Problem requirements »
Would you write out the records below exactly as given?

#####

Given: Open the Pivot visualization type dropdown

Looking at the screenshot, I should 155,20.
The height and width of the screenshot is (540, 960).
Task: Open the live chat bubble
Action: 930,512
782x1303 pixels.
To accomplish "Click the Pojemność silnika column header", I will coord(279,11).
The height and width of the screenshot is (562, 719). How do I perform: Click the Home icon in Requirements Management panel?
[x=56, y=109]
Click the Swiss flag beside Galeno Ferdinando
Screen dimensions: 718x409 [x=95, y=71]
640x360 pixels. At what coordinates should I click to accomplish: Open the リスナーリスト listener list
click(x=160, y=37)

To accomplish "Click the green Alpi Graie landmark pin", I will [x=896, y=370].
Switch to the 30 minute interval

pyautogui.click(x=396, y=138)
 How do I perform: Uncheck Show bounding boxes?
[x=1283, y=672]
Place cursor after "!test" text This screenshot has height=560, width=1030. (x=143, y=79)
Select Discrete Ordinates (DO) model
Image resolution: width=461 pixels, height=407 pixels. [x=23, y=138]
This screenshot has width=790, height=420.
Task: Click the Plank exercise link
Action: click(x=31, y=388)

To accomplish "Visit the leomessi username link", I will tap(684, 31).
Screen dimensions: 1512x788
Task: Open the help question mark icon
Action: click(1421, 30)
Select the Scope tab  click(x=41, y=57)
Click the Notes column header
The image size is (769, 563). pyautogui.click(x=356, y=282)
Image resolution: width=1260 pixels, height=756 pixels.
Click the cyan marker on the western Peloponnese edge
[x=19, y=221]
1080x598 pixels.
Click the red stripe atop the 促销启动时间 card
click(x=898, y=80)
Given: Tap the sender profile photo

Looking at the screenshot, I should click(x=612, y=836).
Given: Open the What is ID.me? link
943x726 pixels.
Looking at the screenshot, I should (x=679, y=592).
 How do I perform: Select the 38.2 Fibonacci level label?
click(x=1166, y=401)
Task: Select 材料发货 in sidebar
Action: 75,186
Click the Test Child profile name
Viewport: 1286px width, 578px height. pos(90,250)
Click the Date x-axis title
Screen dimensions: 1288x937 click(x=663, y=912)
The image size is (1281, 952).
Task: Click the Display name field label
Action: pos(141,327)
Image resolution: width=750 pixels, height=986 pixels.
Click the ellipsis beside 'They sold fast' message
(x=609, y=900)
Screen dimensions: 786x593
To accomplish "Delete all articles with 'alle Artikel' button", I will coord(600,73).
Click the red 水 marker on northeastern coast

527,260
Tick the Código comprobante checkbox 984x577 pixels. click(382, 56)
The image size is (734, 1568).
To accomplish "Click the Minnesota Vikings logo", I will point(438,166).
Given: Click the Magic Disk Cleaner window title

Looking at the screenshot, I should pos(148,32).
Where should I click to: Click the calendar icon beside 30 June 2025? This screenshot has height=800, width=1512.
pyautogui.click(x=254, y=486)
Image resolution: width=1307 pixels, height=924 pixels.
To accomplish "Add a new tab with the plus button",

#####

Task solution »
Given: Open the Pivot visualization type dropdown

Looking at the screenshot, I should 155,20.
The height and width of the screenshot is (540, 960).
Task: Open the live chat bubble
Action: 930,512
782x1303 pixels.
To accomplish "Click the Pojemność silnika column header", I will coord(279,11).
The height and width of the screenshot is (562, 719). How do I perform: Click the Home icon in Requirements Management panel?
[x=56, y=109]
Click the Swiss flag beside Galeno Ferdinando
Screen dimensions: 718x409 [x=95, y=71]
640x360 pixels. At what coordinates should I click to accomplish: Open the リスナーリスト listener list
click(x=160, y=37)

To accomplish "Click the green Alpi Graie landmark pin", I will [x=896, y=370].
Switch to the 30 minute interval

pyautogui.click(x=396, y=138)
 How do I perform: Uncheck Show bounding boxes?
[x=1283, y=672]
Place cursor after "!test" text This screenshot has height=560, width=1030. (x=143, y=79)
Select Discrete Ordinates (DO) model
Image resolution: width=461 pixels, height=407 pixels. [x=23, y=138]
This screenshot has width=790, height=420.
Task: Click the Plank exercise link
Action: click(x=31, y=388)

To accomplish "Visit the leomessi username link", I will tap(684, 31).
Screen dimensions: 1512x788
Task: Open the help question mark icon
Action: click(1421, 30)
Select the Scope tab  click(x=41, y=57)
Click the Notes column header
The image size is (769, 563). pyautogui.click(x=356, y=282)
Image resolution: width=1260 pixels, height=756 pixels.
Click the cyan marker on the western Peloponnese edge
[x=19, y=221]
1080x598 pixels.
Click the red stripe atop the 促销启动时间 card
click(x=898, y=80)
Given: Tap the sender profile photo

Looking at the screenshot, I should click(x=612, y=836).
Given: Open the What is ID.me? link
943x726 pixels.
Looking at the screenshot, I should (x=679, y=592).
 How do I perform: Select the 38.2 Fibonacci level label?
click(x=1166, y=401)
Task: Select 材料发货 in sidebar
Action: 75,186
Click the Test Child profile name
Viewport: 1286px width, 578px height. pos(90,250)
Click the Date x-axis title
Screen dimensions: 1288x937 click(x=663, y=912)
The image size is (1281, 952).
Task: Click the Display name field label
Action: pos(141,327)
Image resolution: width=750 pixels, height=986 pixels.
Click the ellipsis beside 'They sold fast' message
(x=609, y=900)
Screen dimensions: 786x593
To accomplish "Delete all articles with 'alle Artikel' button", I will coord(600,73).
Click the red 水 marker on northeastern coast

527,260
Tick the Código comprobante checkbox 984x577 pixels. click(382, 56)
The image size is (734, 1568).
To accomplish "Click the Minnesota Vikings logo", I will point(438,166).
Given: Click the Magic Disk Cleaner window title

Looking at the screenshot, I should pos(148,32).
Where should I click to: Click the calendar icon beside 30 June 2025? This screenshot has height=800, width=1512.
pyautogui.click(x=254, y=486)
Image resolution: width=1307 pixels, height=924 pixels.
To accomplish "Add a new tab with the plus button",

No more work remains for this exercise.